## PROBLEM REQUIREMENTS
Produce word for word the lines of the data below running from the one that has "Where should I click to: Scroll" to the one that has "You are a computer-use agent. Image", inclusive, and no others.
DATA PROVIDED START
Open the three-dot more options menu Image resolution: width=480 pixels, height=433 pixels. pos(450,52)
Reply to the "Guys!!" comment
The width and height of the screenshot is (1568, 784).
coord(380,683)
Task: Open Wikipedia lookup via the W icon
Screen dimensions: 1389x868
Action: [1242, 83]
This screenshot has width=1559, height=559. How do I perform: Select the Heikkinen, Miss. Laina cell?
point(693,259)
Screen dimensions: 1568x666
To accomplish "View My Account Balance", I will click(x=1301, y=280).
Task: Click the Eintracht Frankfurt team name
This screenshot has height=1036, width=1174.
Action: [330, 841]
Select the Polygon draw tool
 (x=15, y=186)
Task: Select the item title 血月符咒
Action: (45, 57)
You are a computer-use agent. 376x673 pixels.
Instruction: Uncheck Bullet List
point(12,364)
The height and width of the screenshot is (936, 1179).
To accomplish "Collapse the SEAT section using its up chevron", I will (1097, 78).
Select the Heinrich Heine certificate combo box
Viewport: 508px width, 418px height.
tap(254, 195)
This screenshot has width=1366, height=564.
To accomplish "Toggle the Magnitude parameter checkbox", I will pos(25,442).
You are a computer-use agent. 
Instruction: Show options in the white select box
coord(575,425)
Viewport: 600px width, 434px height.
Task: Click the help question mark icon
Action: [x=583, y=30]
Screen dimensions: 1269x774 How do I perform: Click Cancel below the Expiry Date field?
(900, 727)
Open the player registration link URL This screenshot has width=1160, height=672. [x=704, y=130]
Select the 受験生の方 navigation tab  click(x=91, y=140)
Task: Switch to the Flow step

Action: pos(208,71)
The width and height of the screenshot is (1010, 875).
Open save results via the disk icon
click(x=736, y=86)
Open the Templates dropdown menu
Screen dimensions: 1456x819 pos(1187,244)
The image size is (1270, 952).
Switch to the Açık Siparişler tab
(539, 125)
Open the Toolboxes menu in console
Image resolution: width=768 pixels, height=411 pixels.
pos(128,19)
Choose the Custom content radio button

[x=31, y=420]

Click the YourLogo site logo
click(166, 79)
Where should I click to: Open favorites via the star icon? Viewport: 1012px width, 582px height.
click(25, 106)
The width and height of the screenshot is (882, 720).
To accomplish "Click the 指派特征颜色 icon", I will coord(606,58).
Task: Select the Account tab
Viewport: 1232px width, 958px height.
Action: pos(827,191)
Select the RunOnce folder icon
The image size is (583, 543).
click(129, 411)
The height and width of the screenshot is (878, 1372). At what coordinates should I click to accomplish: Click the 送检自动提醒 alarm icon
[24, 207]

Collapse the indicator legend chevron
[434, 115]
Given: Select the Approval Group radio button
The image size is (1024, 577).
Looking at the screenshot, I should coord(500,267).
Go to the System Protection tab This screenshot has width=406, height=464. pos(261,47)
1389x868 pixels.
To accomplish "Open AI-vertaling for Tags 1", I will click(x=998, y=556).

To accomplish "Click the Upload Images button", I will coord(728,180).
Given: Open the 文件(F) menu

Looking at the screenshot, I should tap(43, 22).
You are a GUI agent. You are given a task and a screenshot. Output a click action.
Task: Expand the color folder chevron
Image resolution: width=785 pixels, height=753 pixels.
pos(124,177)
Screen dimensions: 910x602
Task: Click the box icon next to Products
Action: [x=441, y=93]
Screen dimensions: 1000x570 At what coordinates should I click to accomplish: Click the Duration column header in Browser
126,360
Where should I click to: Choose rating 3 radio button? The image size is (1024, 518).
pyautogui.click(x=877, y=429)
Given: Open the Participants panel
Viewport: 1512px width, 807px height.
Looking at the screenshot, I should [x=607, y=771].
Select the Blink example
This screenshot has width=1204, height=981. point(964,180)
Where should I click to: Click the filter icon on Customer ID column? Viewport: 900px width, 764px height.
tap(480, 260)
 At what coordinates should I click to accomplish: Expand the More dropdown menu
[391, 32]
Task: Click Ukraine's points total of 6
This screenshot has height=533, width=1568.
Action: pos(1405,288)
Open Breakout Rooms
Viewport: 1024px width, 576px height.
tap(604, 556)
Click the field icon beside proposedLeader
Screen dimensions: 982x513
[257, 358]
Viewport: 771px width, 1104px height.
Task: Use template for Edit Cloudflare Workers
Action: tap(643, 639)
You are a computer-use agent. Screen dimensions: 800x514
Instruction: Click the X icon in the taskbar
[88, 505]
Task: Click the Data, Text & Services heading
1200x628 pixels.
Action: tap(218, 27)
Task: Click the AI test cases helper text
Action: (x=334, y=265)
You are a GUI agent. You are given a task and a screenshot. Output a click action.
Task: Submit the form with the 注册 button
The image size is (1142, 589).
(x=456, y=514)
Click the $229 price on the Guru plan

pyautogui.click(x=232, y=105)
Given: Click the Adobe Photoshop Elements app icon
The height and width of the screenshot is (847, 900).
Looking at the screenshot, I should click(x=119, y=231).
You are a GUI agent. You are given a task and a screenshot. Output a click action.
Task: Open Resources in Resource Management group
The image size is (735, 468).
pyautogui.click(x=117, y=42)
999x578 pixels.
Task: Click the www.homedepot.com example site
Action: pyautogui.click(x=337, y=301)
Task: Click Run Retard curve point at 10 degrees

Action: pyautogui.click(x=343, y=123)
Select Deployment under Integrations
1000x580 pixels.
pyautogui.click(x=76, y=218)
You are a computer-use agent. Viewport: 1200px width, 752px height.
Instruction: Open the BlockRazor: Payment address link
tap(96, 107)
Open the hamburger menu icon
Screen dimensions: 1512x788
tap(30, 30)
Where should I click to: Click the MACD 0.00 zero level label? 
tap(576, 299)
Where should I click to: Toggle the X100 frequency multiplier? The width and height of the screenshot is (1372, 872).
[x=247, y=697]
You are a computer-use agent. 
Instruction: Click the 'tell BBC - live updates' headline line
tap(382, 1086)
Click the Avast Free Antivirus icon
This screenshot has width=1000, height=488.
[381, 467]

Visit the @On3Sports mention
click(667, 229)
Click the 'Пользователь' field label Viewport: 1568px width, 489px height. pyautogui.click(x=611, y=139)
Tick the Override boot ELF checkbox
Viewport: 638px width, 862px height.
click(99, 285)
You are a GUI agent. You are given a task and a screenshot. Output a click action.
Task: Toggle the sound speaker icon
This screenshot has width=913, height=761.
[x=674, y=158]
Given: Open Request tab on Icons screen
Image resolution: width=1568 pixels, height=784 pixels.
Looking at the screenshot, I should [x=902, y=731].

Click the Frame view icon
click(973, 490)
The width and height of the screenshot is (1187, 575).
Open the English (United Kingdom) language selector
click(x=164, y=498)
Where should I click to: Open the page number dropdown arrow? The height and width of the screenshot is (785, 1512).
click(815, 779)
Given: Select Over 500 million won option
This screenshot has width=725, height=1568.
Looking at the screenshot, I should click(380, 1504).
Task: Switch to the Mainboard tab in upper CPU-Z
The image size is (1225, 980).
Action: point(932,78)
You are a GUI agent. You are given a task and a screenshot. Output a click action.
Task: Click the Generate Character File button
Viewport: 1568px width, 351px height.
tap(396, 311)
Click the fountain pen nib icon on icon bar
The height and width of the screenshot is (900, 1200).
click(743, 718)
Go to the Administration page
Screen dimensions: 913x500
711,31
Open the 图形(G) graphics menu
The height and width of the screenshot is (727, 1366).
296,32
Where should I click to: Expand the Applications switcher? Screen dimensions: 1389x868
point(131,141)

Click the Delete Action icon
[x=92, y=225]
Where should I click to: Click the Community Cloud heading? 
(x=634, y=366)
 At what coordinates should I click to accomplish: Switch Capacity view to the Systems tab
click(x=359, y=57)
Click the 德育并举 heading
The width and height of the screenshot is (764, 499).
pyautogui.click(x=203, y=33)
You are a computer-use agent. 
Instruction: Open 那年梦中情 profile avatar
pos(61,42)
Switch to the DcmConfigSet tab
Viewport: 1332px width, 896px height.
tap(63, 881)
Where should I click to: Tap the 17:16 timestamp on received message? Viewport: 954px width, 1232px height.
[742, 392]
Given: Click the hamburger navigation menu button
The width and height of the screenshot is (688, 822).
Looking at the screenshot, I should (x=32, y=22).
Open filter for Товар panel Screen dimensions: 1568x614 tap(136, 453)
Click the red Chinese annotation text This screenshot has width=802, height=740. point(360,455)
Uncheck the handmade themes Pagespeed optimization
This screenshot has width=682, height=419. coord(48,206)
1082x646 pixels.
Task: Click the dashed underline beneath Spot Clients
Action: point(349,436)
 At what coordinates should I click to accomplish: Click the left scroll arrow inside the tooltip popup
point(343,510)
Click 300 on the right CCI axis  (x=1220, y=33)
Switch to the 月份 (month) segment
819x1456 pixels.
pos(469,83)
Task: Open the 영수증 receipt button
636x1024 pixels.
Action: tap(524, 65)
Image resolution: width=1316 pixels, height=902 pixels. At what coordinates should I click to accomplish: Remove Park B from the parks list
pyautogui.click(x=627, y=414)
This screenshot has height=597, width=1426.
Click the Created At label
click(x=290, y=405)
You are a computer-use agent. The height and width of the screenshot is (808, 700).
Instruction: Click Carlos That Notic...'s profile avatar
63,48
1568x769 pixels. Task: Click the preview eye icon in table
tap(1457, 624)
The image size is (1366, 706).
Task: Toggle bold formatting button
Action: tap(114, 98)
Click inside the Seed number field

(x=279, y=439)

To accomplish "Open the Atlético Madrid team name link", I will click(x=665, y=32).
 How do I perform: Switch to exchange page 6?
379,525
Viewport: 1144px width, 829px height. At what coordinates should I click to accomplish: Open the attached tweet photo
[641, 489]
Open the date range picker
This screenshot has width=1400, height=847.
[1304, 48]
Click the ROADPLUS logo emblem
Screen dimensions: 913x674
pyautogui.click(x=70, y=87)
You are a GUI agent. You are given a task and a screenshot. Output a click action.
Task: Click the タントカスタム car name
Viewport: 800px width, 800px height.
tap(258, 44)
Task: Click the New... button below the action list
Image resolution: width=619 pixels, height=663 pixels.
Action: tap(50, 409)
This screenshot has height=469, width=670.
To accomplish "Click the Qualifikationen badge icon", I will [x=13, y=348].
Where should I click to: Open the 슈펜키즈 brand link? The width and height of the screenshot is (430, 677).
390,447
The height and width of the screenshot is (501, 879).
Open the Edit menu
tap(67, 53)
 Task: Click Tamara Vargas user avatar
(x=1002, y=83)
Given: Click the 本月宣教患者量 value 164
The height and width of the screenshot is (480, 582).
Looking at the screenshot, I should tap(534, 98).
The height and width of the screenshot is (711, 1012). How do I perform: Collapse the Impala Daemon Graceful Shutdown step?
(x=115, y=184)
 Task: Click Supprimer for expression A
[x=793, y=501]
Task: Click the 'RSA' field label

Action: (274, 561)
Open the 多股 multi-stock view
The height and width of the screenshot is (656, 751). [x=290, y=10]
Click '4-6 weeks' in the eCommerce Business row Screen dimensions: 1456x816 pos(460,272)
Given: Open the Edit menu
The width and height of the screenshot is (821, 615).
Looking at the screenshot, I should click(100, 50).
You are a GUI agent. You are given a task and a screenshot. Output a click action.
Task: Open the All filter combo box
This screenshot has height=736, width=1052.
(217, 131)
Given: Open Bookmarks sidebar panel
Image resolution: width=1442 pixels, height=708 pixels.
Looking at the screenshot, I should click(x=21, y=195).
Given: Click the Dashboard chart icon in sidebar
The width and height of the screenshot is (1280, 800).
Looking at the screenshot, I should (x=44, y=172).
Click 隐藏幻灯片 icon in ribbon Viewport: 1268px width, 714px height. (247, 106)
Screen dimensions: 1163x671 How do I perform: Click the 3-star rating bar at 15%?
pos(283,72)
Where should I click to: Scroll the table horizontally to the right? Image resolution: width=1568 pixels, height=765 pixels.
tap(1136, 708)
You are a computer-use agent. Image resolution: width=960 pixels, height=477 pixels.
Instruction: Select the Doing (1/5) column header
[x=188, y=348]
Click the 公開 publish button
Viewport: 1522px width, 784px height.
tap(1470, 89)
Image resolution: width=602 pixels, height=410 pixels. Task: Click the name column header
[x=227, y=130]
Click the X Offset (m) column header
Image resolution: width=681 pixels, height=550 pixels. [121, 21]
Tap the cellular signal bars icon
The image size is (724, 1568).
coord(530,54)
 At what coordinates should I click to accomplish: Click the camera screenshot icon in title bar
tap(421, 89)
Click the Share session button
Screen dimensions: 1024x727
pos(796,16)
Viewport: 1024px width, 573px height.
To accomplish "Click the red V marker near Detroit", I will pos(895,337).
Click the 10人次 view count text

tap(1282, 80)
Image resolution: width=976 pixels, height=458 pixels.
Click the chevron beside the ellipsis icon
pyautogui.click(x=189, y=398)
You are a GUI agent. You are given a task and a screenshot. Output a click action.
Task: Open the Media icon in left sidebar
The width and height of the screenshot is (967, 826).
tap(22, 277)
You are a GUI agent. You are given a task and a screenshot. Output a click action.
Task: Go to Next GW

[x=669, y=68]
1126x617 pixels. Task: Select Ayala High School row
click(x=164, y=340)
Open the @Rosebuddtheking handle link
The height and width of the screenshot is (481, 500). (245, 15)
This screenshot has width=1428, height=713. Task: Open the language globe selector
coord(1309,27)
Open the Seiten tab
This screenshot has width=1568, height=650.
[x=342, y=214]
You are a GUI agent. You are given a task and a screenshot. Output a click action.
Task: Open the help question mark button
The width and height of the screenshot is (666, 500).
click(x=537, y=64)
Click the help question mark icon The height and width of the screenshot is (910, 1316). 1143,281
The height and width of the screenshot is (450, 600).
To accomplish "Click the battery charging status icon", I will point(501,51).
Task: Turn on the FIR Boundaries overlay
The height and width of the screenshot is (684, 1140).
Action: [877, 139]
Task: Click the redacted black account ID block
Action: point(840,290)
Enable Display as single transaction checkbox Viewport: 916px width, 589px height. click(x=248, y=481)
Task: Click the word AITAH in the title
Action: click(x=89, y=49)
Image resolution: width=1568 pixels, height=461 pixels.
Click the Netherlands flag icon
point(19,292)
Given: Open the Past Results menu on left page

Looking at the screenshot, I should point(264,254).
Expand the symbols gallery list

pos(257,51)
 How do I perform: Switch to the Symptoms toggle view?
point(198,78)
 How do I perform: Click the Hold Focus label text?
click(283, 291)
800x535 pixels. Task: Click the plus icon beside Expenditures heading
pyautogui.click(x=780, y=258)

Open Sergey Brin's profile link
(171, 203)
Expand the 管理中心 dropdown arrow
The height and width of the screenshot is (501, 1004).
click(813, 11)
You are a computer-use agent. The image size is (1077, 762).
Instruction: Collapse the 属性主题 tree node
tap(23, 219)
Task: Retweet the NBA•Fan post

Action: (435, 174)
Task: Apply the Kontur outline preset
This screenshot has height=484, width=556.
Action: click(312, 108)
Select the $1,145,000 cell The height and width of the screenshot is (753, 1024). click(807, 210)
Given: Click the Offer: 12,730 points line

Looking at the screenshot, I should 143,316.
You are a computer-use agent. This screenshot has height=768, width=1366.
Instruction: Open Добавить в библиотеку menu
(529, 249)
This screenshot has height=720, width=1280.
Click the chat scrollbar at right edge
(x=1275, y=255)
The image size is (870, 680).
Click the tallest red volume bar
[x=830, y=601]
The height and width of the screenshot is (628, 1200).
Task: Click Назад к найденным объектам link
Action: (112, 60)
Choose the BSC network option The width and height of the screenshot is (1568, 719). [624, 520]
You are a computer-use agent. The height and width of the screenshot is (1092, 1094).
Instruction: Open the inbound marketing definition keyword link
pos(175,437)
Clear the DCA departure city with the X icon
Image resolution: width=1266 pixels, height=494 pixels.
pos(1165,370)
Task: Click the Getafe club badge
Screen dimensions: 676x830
DATA PROVIDED END
## TASK RESULT
Where should I click to: Scroll the table horizontally to the right? Image resolution: width=1568 pixels, height=765 pixels.
tap(1136, 708)
You are a computer-use agent. Image resolution: width=960 pixels, height=477 pixels.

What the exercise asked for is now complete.